(Materials provided):
══════════

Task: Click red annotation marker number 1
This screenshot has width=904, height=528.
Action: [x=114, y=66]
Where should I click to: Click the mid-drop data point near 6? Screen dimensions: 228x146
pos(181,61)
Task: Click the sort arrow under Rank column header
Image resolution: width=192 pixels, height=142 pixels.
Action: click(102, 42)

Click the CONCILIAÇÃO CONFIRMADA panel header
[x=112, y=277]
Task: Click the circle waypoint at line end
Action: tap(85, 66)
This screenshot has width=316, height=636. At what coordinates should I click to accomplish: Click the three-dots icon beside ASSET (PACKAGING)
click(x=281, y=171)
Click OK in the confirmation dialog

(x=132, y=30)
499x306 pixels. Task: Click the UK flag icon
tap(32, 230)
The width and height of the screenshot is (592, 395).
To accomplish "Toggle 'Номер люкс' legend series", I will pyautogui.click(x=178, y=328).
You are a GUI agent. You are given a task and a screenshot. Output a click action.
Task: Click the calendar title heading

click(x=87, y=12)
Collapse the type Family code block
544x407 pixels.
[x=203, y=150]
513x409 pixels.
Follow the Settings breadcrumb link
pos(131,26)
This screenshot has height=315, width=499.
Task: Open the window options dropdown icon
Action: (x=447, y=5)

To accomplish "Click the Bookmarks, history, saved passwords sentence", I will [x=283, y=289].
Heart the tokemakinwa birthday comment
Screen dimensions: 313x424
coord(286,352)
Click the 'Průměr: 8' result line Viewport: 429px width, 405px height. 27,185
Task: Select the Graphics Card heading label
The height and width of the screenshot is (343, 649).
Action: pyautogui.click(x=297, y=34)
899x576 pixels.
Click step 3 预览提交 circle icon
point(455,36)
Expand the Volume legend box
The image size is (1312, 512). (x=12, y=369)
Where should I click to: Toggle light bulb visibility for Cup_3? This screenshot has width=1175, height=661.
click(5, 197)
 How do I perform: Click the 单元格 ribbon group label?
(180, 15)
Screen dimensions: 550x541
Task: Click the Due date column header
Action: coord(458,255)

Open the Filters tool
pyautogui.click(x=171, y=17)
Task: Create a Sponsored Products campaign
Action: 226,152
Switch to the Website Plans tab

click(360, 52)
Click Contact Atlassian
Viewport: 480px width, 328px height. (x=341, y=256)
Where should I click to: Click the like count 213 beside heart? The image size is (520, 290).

══════════

The response should contain only a verbatim copy of the lines from the line with "899x576 pixels." to the final line of the records.

899x576 pixels.
Click step 3 预览提交 circle icon
point(455,36)
Expand the Volume legend box
The image size is (1312, 512). (x=12, y=369)
Where should I click to: Toggle light bulb visibility for Cup_3? This screenshot has width=1175, height=661.
click(5, 197)
 How do I perform: Click the 单元格 ribbon group label?
(180, 15)
Screen dimensions: 550x541
Task: Click the Due date column header
Action: coord(458,255)

Open the Filters tool
pyautogui.click(x=171, y=17)
Task: Create a Sponsored Products campaign
Action: 226,152
Switch to the Website Plans tab

click(360, 52)
Click Contact Atlassian
Viewport: 480px width, 328px height. (x=341, y=256)
Where should I click to: Click the like count 213 beside heart? The image size is (520, 290).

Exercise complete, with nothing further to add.